Добавить в цитаты Настройки чтения

Страница 90 из 176



Как многие эмигранты, Болховитинов всегда испытывал внутренний протест против выражения «советский человек» – уродливого словообразования, придуманного для того, чтобы вытеснить ставшее после революции запретным понятие «русский». Но поездка на оккупированную Украину и общение с остарбайтерами заставили его взглянуть на это совсем по-другому. Какие там русские! – большевикам действительно удалось вырастить новую породу людей, которую иначе как советской и не назовешь. Трудно сказать, лучше или хуже, но они от природы другие, и все у них другое. Взять хотя бы их патриотизм – тоже какой-то не такой, каким обычно бывает это чувство.
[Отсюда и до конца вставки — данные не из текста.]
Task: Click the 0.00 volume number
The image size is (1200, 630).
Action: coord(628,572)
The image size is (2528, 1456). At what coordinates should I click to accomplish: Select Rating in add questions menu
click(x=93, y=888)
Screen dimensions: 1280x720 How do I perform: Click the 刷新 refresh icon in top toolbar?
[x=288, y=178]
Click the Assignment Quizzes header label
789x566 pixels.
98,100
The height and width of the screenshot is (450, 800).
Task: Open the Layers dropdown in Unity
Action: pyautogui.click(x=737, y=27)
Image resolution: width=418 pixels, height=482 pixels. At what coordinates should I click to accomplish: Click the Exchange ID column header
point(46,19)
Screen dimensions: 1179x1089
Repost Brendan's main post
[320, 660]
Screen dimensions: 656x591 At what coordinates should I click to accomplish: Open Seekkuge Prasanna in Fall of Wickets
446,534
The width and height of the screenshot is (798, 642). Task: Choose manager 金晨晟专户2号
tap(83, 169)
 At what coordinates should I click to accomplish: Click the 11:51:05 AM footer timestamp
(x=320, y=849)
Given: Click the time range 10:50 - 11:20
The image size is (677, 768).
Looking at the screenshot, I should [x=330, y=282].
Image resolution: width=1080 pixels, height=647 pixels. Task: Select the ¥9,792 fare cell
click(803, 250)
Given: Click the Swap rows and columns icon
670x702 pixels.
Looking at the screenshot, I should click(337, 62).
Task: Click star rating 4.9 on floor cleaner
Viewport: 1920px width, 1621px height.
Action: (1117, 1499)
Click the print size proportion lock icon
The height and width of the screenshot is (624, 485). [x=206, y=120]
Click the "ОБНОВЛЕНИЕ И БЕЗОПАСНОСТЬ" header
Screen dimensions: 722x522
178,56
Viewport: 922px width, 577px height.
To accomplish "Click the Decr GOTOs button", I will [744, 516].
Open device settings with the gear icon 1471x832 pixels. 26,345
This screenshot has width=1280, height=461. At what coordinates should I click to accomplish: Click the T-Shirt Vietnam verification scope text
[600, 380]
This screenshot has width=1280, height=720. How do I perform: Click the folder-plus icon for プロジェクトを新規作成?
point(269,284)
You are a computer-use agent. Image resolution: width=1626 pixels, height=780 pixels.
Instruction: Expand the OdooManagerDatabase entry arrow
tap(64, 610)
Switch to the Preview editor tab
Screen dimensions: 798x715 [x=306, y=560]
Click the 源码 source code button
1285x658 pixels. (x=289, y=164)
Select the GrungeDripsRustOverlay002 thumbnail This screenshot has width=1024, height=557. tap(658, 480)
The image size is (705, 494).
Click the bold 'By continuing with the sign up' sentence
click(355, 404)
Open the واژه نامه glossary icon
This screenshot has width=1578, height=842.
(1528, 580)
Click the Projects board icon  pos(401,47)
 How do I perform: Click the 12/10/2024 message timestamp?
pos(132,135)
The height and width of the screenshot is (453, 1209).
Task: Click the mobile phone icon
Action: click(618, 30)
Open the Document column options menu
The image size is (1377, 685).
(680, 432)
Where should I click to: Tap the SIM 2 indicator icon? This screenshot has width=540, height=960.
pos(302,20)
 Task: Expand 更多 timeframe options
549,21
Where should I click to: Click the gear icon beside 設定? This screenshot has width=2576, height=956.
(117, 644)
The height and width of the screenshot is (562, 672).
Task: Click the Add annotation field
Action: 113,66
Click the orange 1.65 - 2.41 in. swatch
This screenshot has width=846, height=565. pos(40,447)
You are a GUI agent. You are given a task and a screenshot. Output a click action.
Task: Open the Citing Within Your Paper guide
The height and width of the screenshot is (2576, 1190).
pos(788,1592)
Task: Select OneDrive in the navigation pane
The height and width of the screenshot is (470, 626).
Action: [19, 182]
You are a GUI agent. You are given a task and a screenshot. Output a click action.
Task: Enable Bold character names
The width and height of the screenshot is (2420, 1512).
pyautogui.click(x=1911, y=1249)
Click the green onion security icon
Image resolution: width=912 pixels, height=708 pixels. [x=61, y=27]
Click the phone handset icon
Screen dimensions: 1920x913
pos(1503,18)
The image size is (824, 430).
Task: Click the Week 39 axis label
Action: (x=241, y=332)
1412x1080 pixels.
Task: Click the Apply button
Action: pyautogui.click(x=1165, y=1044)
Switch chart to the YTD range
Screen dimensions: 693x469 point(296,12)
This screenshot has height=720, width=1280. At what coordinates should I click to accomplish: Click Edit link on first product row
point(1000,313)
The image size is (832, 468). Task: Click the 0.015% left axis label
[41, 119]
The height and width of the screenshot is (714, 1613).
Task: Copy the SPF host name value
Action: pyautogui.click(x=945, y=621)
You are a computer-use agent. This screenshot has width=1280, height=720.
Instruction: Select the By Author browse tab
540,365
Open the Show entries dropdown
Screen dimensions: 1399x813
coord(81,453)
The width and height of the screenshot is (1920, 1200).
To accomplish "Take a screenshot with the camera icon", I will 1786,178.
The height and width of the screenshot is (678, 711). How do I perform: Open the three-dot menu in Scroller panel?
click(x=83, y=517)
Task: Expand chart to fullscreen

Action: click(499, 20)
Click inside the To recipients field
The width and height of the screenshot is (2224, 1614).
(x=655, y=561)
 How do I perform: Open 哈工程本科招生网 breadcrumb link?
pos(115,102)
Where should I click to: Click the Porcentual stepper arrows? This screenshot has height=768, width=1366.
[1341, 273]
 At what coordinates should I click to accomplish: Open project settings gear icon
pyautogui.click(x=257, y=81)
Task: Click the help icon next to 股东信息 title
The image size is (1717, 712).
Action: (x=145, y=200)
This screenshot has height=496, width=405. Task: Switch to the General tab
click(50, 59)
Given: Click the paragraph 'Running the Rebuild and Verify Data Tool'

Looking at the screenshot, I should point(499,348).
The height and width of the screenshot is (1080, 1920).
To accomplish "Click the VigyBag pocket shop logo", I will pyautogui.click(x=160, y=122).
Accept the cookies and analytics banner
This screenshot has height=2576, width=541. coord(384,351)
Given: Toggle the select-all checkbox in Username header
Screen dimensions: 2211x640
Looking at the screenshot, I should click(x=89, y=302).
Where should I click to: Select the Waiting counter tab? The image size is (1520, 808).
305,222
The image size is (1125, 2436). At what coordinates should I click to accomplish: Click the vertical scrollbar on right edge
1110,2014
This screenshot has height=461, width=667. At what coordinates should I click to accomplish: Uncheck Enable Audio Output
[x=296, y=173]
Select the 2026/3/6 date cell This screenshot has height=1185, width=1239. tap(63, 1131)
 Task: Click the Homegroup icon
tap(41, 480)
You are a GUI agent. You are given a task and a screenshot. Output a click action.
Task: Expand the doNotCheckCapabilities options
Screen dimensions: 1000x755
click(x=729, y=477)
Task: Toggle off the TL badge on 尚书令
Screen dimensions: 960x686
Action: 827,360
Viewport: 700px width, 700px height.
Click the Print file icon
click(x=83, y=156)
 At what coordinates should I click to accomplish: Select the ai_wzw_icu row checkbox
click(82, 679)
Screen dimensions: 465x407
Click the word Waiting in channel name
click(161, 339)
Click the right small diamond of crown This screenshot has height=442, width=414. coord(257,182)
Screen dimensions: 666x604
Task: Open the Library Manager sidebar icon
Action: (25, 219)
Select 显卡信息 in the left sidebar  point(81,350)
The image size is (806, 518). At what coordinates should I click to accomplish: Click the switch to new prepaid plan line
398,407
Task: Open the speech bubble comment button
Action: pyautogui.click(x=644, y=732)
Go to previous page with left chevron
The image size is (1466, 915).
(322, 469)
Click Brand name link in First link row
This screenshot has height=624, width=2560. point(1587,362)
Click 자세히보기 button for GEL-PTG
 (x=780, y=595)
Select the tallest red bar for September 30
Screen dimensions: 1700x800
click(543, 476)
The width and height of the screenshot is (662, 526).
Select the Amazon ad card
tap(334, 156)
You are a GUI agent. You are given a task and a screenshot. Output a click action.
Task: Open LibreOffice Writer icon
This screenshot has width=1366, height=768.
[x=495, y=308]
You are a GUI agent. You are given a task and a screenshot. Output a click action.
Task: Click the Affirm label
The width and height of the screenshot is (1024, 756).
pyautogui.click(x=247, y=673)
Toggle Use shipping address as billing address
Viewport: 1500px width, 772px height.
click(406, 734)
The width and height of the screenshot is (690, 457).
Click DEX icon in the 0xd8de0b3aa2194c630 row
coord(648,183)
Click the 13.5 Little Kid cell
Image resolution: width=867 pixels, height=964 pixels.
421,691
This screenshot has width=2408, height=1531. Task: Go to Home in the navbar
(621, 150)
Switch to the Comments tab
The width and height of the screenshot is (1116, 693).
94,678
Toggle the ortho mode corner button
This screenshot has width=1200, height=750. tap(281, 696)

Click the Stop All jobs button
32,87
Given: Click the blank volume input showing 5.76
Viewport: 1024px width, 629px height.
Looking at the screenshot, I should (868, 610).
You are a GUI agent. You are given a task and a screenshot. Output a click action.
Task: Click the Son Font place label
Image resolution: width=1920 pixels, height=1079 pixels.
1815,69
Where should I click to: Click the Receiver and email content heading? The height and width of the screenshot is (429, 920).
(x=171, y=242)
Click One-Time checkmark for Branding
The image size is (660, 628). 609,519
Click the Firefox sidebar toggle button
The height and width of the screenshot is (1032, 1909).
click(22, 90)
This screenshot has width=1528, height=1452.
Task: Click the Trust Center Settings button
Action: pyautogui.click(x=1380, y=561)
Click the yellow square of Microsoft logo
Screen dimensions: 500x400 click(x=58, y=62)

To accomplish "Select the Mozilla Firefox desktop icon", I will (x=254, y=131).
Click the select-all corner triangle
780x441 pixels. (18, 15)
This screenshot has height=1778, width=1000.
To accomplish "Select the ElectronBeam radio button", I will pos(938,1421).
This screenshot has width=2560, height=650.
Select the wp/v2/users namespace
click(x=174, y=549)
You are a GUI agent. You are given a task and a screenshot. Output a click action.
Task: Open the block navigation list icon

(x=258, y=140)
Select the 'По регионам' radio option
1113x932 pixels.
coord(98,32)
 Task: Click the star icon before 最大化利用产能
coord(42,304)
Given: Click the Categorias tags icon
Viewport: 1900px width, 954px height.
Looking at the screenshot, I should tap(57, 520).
Никто так много не говорит и не поет о Родине, как советские люди; но почему Таня и ее друзья оставались в своем родном городе никем не поддержанными одиночками?

Надо признать, что лейтенант РОА бесспорно прав в одном: людей, так или иначе смирившихся с немецкой оккупацией, на Украине было куда больше, чем вставших на путь сопротивления. Болховитинов сам мог в этом убедиться. Немцев ругали за безработицу и вызванное ею обнищание, вспоминали с сожалением довоенные времена, когда зарплата была худо-бедно обеспечена каждому, но дальше разговоров дело не шло. В подполье оказалась вовлеченной лишь часть молодежи, наиболее приверженная усвоенным в школе политическим догматам. Что касается сельского населения, то в степной части Украины его лояльность к оккупационным властям была практически поголовной, и объяснялось это тем, что селяне – в отличие от горожан – были сыты. Немцы обложили «колгоспы» продразверсткой, но в разумных пределах, и взаимных претензий не было ни у той, ни у этой стороны.

Вывод отсюда можно сделать самый неутешительный: видно, и впрямь надломилось или совсем уже пропало что-то очень важное в человеческих душах, если любовь к отечеству перестала быть естественным, живым чувством, превратилась в некое производное от набора внешних случайных обстоятельств – степени приверженности определенной политической доктрине или (еще проще) от того, голоден ты или сыт.

Впрочем, могло ли быть иначе? Таня, Владимир, миллионы их сверстников – сколько лет они вообще не слышали слова «Россия» иначе чем в каком-либо поносном контексте, сколько лет их приучали к мысли о примате классового над национальным («Коммунизм сметет все границы»), о том, что история наша начинается с 1917 года, а патриотизм может быть только «советским» – иначе это великодержавный шовинизм... И такое понимание любви к родине прививалось не только молодежи, его вдалбливали всем; но если молодежь (да и то не вся) его восприняла, то люди постарше вместе с понятием «советский» отвергли и понятие «патриотизм», ассоциативно отнеся его к числу других средств закабаления человека государством; отсюда малочисленность молодежных групп Сопротивления (если сравнивать хотя бы с Польшей), отсюда и миллион взявших оружие из рук врага.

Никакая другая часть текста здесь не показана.